### Extracted records
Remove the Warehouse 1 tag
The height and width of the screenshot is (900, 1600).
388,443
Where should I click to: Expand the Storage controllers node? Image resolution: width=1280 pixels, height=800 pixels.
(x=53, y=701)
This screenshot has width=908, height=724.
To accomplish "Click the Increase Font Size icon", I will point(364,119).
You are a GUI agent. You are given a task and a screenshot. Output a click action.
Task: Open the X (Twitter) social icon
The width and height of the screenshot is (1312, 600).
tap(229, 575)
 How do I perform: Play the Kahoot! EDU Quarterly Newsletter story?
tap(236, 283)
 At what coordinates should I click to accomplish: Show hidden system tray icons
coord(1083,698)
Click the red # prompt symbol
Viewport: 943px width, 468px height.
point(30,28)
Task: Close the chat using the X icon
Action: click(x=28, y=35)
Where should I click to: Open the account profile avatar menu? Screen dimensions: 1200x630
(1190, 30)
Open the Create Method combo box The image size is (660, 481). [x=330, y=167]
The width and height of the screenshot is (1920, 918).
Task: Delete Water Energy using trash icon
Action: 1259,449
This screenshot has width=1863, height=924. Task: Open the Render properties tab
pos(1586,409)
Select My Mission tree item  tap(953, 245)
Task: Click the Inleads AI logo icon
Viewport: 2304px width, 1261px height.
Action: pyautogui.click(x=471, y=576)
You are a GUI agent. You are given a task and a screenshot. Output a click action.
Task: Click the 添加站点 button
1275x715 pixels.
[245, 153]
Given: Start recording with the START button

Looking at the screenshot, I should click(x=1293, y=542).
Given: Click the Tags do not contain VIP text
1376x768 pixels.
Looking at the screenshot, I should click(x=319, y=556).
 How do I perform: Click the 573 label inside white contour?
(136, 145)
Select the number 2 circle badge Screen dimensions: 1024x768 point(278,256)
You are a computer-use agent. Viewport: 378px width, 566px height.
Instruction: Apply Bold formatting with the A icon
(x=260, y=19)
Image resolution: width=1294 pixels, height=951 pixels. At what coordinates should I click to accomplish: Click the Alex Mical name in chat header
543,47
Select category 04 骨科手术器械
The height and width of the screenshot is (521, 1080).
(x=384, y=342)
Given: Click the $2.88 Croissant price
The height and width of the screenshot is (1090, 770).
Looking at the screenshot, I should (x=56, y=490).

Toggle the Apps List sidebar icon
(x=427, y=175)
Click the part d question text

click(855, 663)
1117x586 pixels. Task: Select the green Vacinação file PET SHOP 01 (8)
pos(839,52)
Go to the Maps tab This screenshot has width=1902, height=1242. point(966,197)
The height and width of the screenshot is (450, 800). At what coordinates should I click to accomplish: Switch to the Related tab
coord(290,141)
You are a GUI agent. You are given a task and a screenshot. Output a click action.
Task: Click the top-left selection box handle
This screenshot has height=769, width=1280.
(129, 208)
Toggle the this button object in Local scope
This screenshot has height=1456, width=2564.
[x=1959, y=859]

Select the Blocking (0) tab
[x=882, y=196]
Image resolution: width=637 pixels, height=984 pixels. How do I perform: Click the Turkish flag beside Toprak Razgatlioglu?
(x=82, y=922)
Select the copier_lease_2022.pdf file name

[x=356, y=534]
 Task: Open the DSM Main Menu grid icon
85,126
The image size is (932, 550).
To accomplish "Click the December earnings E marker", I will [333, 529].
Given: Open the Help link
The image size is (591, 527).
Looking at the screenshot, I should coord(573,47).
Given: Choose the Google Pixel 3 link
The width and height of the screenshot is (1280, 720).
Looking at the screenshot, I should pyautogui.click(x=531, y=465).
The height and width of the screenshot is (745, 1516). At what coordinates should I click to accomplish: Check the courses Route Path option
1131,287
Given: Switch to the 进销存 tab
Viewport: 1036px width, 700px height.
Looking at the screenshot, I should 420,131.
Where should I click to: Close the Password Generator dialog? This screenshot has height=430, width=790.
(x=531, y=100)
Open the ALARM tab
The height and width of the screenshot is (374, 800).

### Problem details
Present every line of the items above as a numbered list, leaving out any blank lines.

### Worked solution
1. Remove the Warehouse 1 tag
2. The height and width of the screenshot is (900, 1600).
3. 388,443
4. Where should I click to: Expand the Storage controllers node? Image resolution: width=1280 pixels, height=800 pixels.
5. (x=53, y=701)
6. This screenshot has width=908, height=724.
7. To accomplish "Click the Increase Font Size icon", I will point(364,119).
8. You are a GUI agent. You are given a task and a screenshot. Output a click action.
9. Task: Open the X (Twitter) social icon
10. The width and height of the screenshot is (1312, 600).
11. tap(229, 575)
12.  How do I perform: Play the Kahoot! EDU Quarterly Newsletter story?
13. tap(236, 283)
14.  At what coordinates should I click to accomplish: Show hidden system tray icons
15. coord(1083,698)
16. Click the red # prompt symbol
17. Viewport: 943px width, 468px height.
18. point(30,28)
19. Task: Close the chat using the X icon
20. Action: click(x=28, y=35)
21. Where should I click to: Open the account profile avatar menu? Screen dimensions: 1200x630
22. (1190, 30)
23. Open the Create Method combo box The image size is (660, 481). [x=330, y=167]
24. The width and height of the screenshot is (1920, 918).
25. Task: Delete Water Energy using trash icon
26. Action: 1259,449
27. This screenshot has width=1863, height=924. Task: Open the Render properties tab
28. pos(1586,409)
29. Select My Mission tree item  tap(953, 245)
30. Task: Click the Inleads AI logo icon
31. Viewport: 2304px width, 1261px height.
32. Action: pyautogui.click(x=471, y=576)
33. You are a GUI agent. You are given a task and a screenshot. Output a click action.
34. Task: Click the 添加站点 button
35. 1275x715 pixels.
36. [245, 153]
37. Given: Start recording with the START button
38. Looking at the screenshot, I should click(x=1293, y=542).
39. Given: Click the Tags do not contain VIP text
40. 1376x768 pixels.
41. Looking at the screenshot, I should click(x=319, y=556).
42.  How do I perform: Click the 573 label inside white contour?
43. (136, 145)
44. Select the number 2 circle badge Screen dimensions: 1024x768 point(278,256)
45. You are a computer-use agent. Viewport: 378px width, 566px height.
46. Instruction: Apply Bold formatting with the A icon
47. (x=260, y=19)
48. Image resolution: width=1294 pixels, height=951 pixels. At what coordinates should I click to accomplish: Click the Alex Mical name in chat header
49. 543,47
50. Select category 04 骨科手术器械
51. The height and width of the screenshot is (521, 1080).
52. (x=384, y=342)
53. Given: Click the $2.88 Croissant price
54. The height and width of the screenshot is (1090, 770).
55. Looking at the screenshot, I should (x=56, y=490).
56. Toggle the Apps List sidebar icon
57. (x=427, y=175)
58. Click the part d question text
59. click(855, 663)
60. 1117x586 pixels. Task: Select the green Vacinação file PET SHOP 01 (8)
61. pos(839,52)
62. Go to the Maps tab This screenshot has width=1902, height=1242. point(966,197)
63. The height and width of the screenshot is (450, 800). At what coordinates should I click to accomplish: Switch to the Related tab
64. coord(290,141)
65. You are a GUI agent. You are given a task and a screenshot. Output a click action.
66. Task: Click the top-left selection box handle
67. This screenshot has height=769, width=1280.
68. (129, 208)
69. Toggle the this button object in Local scope
70. This screenshot has height=1456, width=2564.
71. [x=1959, y=859]
72. Select the Blocking (0) tab
73. [x=882, y=196]
74. Image resolution: width=637 pixels, height=984 pixels. How do I perform: Click the Turkish flag beside Toprak Razgatlioglu?
75. (x=82, y=922)
76. Select the copier_lease_2022.pdf file name
77. [x=356, y=534]
78.  Task: Open the DSM Main Menu grid icon
79. 85,126
80. The image size is (932, 550).
81. To accomplish "Click the December earnings E marker", I will [333, 529].
82. Given: Open the Help link
83. The image size is (591, 527).
84. Looking at the screenshot, I should coord(573,47).
85. Given: Choose the Google Pixel 3 link
86. The width and height of the screenshot is (1280, 720).
87. Looking at the screenshot, I should pyautogui.click(x=531, y=465).
88. The height and width of the screenshot is (745, 1516). At what coordinates should I click to accomplish: Check the courses Route Path option
89. 1131,287
90. Given: Switch to the 进销存 tab
91. Viewport: 1036px width, 700px height.
92. Looking at the screenshot, I should 420,131.
93. Where should I click to: Close the Password Generator dialog? This screenshot has height=430, width=790.
94. (x=531, y=100)
95. Open the ALARM tab
96. The height and width of the screenshot is (374, 800).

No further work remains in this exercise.